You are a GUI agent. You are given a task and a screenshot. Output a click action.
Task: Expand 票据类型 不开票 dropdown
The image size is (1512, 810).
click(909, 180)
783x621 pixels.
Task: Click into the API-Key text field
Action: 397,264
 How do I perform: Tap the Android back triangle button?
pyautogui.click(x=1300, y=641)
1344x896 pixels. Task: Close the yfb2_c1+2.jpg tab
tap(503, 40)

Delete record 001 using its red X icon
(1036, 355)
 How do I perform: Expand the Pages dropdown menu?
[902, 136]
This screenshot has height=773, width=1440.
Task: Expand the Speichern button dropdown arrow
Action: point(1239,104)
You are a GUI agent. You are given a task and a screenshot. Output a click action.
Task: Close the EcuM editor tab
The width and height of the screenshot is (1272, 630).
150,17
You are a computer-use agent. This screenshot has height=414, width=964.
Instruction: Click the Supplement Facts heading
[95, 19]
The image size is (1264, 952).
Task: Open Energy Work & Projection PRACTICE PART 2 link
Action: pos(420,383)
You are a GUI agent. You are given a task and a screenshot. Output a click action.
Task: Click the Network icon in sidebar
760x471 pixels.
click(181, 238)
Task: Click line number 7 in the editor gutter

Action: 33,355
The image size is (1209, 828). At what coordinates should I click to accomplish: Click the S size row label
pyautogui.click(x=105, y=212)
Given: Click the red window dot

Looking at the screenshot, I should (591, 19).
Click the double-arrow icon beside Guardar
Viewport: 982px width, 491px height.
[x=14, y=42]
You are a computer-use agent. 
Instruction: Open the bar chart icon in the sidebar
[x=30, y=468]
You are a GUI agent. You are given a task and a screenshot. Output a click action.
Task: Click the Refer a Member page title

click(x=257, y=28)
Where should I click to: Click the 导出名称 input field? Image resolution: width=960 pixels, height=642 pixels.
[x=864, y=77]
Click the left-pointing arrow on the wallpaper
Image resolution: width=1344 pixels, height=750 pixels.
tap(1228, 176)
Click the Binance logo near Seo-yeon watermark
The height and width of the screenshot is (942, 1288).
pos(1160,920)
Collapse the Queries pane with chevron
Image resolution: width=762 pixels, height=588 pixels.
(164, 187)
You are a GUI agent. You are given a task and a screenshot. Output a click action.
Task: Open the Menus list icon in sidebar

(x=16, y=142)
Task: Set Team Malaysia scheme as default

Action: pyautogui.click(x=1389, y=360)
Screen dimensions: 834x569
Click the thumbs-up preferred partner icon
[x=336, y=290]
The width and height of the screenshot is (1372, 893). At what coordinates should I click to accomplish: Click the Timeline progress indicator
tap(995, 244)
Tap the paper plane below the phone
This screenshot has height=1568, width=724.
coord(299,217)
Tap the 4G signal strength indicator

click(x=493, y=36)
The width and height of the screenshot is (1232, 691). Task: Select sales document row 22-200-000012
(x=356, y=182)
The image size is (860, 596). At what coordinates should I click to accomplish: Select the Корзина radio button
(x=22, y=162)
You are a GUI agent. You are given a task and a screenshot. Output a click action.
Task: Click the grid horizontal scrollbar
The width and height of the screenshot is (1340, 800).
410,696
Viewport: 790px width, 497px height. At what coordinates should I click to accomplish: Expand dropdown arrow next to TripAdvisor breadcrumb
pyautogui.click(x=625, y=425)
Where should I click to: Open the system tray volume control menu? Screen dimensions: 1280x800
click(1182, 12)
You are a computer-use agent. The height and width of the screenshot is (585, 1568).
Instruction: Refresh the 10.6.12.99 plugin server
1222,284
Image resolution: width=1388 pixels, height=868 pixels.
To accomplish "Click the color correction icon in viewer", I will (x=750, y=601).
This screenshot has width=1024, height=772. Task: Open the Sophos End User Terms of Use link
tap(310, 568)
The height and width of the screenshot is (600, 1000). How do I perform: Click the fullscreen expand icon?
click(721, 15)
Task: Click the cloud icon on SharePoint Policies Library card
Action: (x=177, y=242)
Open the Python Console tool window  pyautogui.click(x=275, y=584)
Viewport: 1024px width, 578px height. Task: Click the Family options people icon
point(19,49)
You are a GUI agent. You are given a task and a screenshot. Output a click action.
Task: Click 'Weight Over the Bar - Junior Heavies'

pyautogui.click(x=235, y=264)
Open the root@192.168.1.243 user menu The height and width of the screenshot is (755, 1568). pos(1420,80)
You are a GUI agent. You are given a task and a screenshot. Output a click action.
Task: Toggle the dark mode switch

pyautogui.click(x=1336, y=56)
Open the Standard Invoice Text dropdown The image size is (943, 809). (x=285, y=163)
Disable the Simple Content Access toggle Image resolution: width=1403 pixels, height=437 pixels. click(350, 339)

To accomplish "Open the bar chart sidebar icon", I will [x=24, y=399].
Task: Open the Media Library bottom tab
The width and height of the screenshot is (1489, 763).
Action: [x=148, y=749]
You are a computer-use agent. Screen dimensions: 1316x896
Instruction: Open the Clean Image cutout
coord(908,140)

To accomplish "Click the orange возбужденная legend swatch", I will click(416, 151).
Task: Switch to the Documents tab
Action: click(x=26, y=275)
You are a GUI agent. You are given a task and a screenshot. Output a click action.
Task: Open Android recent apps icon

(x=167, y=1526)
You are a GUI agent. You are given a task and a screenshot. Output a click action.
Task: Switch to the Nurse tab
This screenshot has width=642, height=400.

• Problem description:
Pull every line containing the word "computer" out of the material and copy it.

• Task solution:
You are a computer-use agent. This screenshot has height=414, width=964.
You are a computer-use agent. 
You are a computer-use agent. The height and width of the screenshot is (585, 1568).
You are a computer-use agent. Screen dimensions: 1316x896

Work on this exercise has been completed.